Re: Adding compression support for bluestore.

CEPH filesystem development
 help / color / mirror / Atom feed

From: Igor Fedotov <ifedotov@mirantis.com>
To: Haomai Wang <haomaiwang@gmail.com>
Cc: ceph-devel <ceph-devel@vger.kernel.org>
Subject: Re: Adding compression support for bluestore.
Date: Wed, 17 Feb 2016 03:11:15 +0300	[thread overview]
Message-ID: <56C3BAA3.3070804@mirantis.com> (raw)
In-Reply-To: <CACJqLyb=X1i7tsYeKOEJRdJEEMBGvgW817eY5Bo9YBXDszUDmw@mail.gmail.com>

Hi Haomai,
Thanks for your comments.
Please find my response inline.

On 2/16/2016 5:06 AM, Haomai Wang wrote:
> On Tue, Feb 16, 2016 at 12:29 AM, Igor Fedotov <ifedotov@mirantis.com> wrote:
>> Hi guys,
>> Here is my preliminary overview how one can add compression support allowing
>> random reads/writes for bluestore.
>>
>> Preface:
>> Bluestore keeps object content using a set of dispersed extents aligned by
>> 64K (configurable param). It also permits gaps in object content i.e. it
>> prevents storage space allocation for object data regions unaffected by user
>> writes.
>> A sort of following mapping is used for tracking stored object content
>> disposition (actual current implementation may differ but representation
>> below seems to be sufficient for our purposes):
>> Extent Map
>> {
>> < logical offset 0 -> extent 0 'physical' offset, extent 0 size >
>> ...
= = = = =
• GOALS:
**A.** List every distinct email address that appears in the message about bluestore compression.
**B.** According to the message about bluestore compression, what size are the extents that Bluestore uses to store object content aligned to?

[Item-finding records]
= = = = =
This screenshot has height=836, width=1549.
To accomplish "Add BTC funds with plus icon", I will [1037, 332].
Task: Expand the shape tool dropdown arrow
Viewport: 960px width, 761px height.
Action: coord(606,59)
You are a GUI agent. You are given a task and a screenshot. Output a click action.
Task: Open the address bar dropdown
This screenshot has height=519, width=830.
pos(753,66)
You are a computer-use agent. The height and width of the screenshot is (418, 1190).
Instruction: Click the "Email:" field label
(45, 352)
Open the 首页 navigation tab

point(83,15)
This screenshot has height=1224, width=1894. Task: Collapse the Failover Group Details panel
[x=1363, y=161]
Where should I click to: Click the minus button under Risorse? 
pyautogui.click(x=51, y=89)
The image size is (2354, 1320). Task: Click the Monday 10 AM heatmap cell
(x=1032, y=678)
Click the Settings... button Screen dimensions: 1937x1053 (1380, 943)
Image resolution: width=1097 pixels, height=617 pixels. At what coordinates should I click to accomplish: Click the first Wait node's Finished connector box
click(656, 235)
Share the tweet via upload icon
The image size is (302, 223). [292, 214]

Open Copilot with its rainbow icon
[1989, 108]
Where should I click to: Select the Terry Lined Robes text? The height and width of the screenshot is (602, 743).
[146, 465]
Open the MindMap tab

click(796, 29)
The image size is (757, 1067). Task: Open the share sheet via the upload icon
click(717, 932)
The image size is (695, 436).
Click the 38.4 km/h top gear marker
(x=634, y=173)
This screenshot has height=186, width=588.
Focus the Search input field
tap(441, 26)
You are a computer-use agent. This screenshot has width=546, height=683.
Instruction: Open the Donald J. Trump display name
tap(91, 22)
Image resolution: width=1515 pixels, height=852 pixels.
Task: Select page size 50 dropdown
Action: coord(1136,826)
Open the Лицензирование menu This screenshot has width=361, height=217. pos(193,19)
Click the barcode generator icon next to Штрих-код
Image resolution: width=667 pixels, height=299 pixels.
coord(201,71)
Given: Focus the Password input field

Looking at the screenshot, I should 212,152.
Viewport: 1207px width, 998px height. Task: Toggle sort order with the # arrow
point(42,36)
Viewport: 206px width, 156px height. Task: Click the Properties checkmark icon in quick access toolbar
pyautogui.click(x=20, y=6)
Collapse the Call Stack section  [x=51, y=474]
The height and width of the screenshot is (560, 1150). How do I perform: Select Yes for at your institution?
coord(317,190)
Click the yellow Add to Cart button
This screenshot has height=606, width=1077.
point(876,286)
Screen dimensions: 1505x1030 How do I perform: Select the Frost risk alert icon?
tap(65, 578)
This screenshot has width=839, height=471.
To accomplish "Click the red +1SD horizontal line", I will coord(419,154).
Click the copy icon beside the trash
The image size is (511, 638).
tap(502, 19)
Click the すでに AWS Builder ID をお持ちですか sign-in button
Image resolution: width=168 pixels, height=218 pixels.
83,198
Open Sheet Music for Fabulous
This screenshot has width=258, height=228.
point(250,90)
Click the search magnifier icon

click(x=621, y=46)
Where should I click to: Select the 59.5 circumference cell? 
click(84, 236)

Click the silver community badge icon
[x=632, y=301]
= = = = =
• EXERCISE RESULTS:
**A.**
ifedotov@mirantis.com
haomaiwang@gmail.com
ceph-devel@vger.kernel.org

**B.** They are aligned by 64K, which is a configurable parameter.